In his brand and music work, he treated narrative as a tool for emotional resonance and cultural impact. By choosing stories that could be understood through tone and symbolism, he positioned music video and advertising as forms of storytelling with artistic value. His projects suggest a belief that craft and clarity can coexist with openness and personal viewer meaning.
Impact and Legacy
Alberdi’s impact lies in raising the profile of Latin music video direction through work that achieved both critical recognition and widely visible cultural reach. His Latin Grammy win for “Bien o Mal” and his earlier Gardel success established him as a leading figure in short-form visual storytelling for major artists. His videos demonstrated that compact formats could carry psychological depth and aesthetic ambition.
His legacy extends beyond music videos into brand film production, where Landia’s recognition at Cannes Lions helped signal the strength of Latin and international creative production talent.
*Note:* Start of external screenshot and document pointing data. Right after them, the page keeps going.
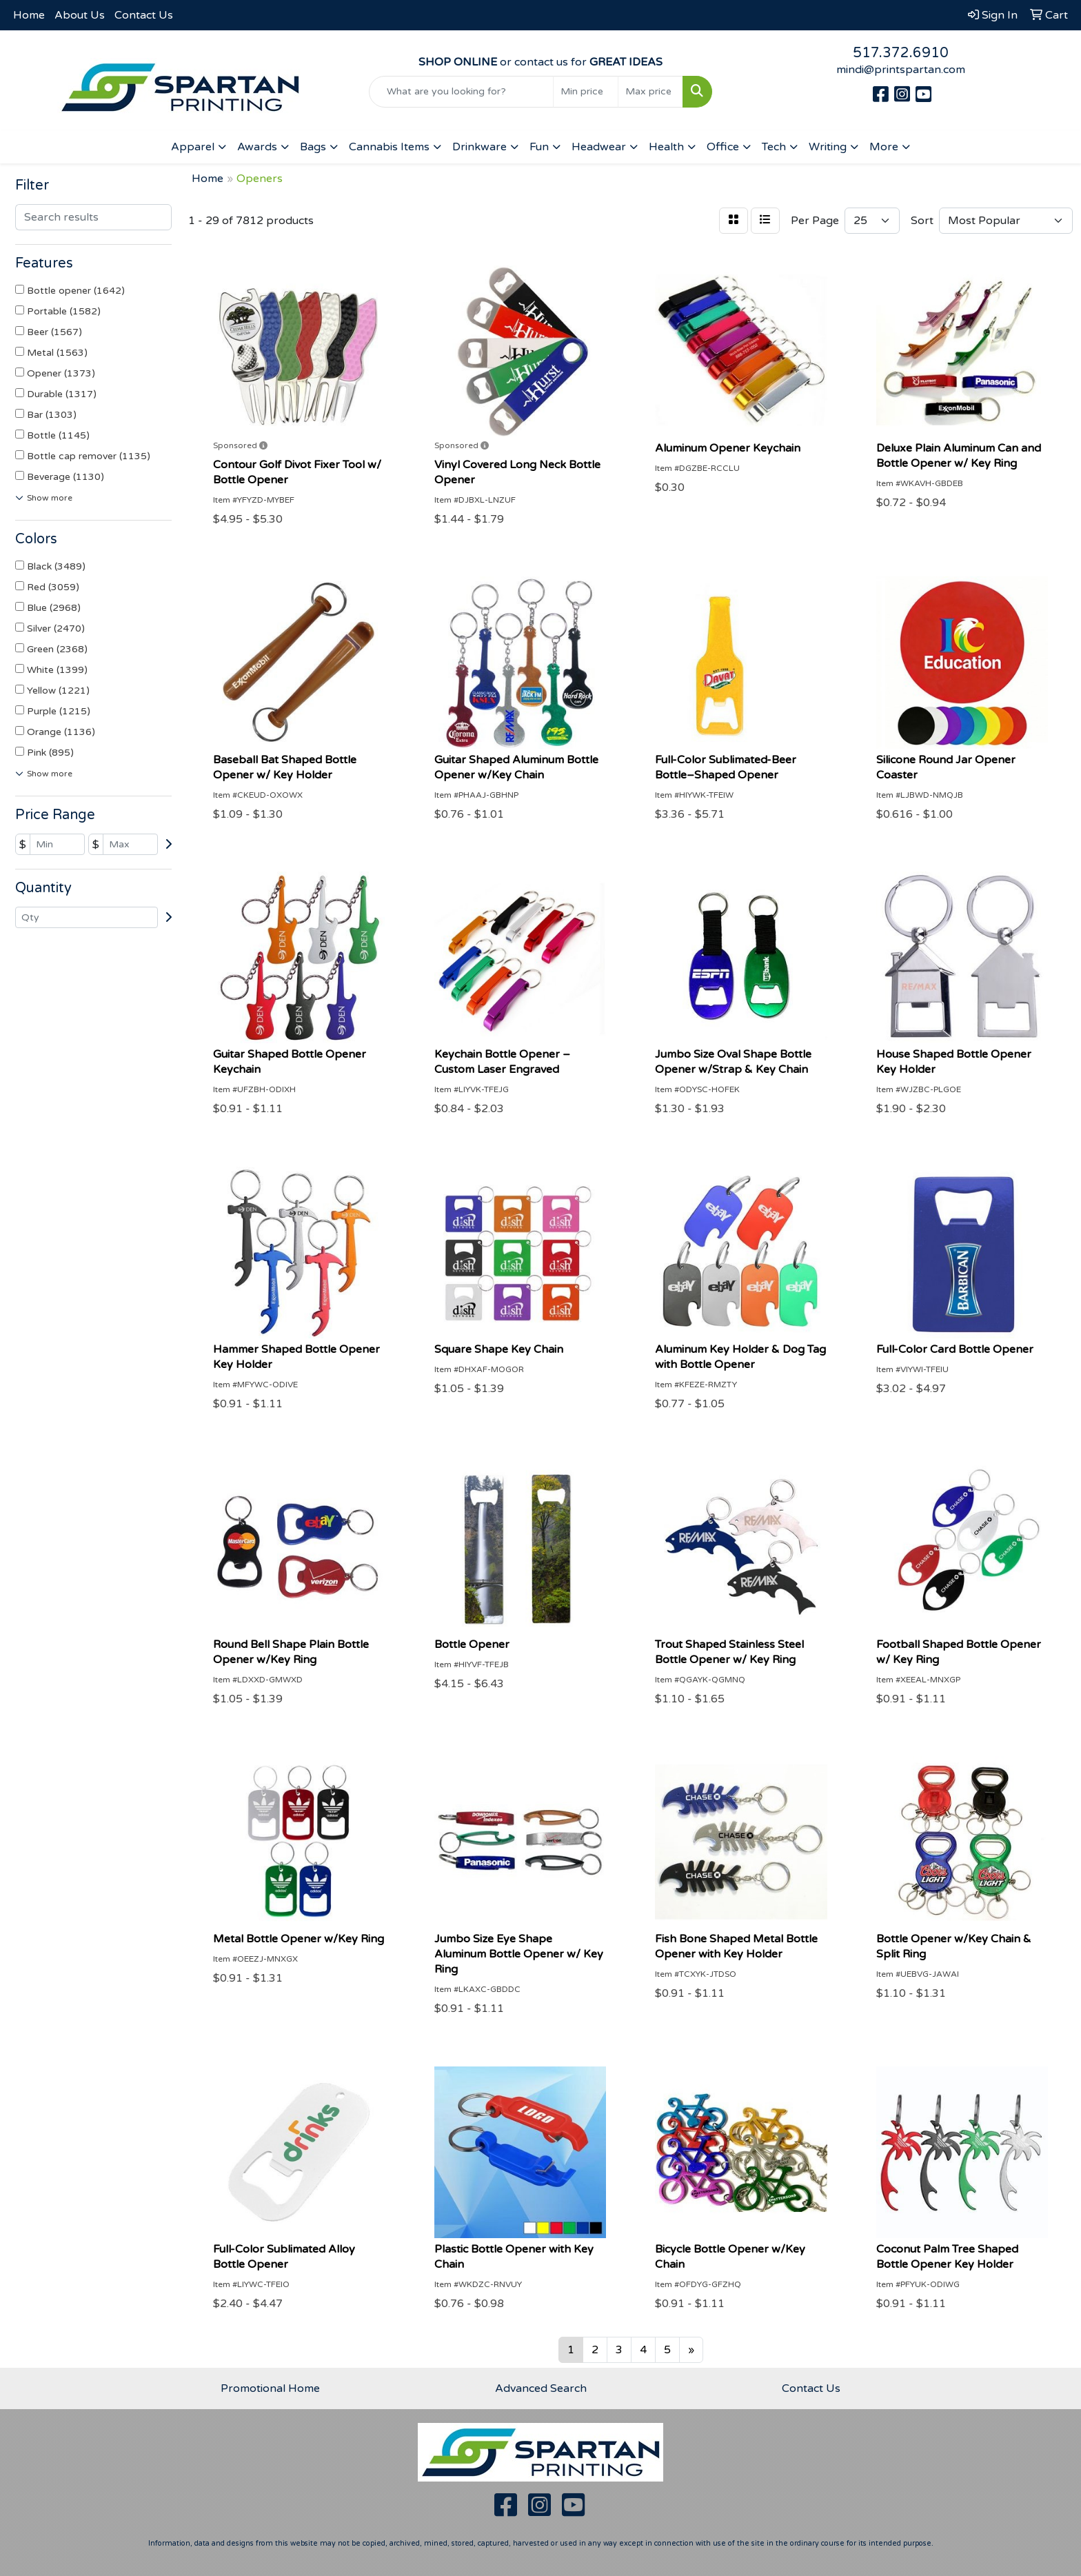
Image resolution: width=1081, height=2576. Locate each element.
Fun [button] (539, 147)
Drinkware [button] (479, 147)
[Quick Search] (461, 92)
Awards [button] (257, 147)
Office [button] (723, 147)
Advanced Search (541, 2388)
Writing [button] (828, 147)
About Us (79, 15)
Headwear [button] (599, 147)
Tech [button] (774, 147)
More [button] (883, 147)
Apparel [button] (192, 147)
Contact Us (143, 15)
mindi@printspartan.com (900, 70)
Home (29, 15)
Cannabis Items (389, 147)
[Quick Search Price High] (650, 92)
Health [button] (666, 147)
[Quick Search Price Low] (585, 92)
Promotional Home (270, 2388)
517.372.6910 (901, 53)
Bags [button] (313, 147)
Through work for Coca-Cola, Stella Artois, and Diesel, Alberdi contributed to a style of advertising that uses cinematic language and thematic coherence. Together, these achievements form a durable record of directing that made music visuals and branded storytelling feel authored and emotionally legible.
Personal Characteristics
Alberdi’s work reveals a director attentive to how viewers experience meaning, favoring visuals that invite identification rather than enforcing a single reading. His style suggests a calm confidence in creative risk, including the willingness to pursue interpretive, unusual environments while still delivering a coherent artistic result. His ongoing collaborations indicate he built professional relationships grounded in trust and shared creative intent.
In both music and commercial projects, he appears to value craft and the disciplined execution of concept, consistent with award-winning outcomes. Beyond the public record, his life included marriage to Silvana Grosso and fatherhood to twins, offering a private foundation that paralleled his professional commitment to producing work with emotional resonance. The combination of interpretive openness and rigorous production approach points to a personality built for sustained creative leadership.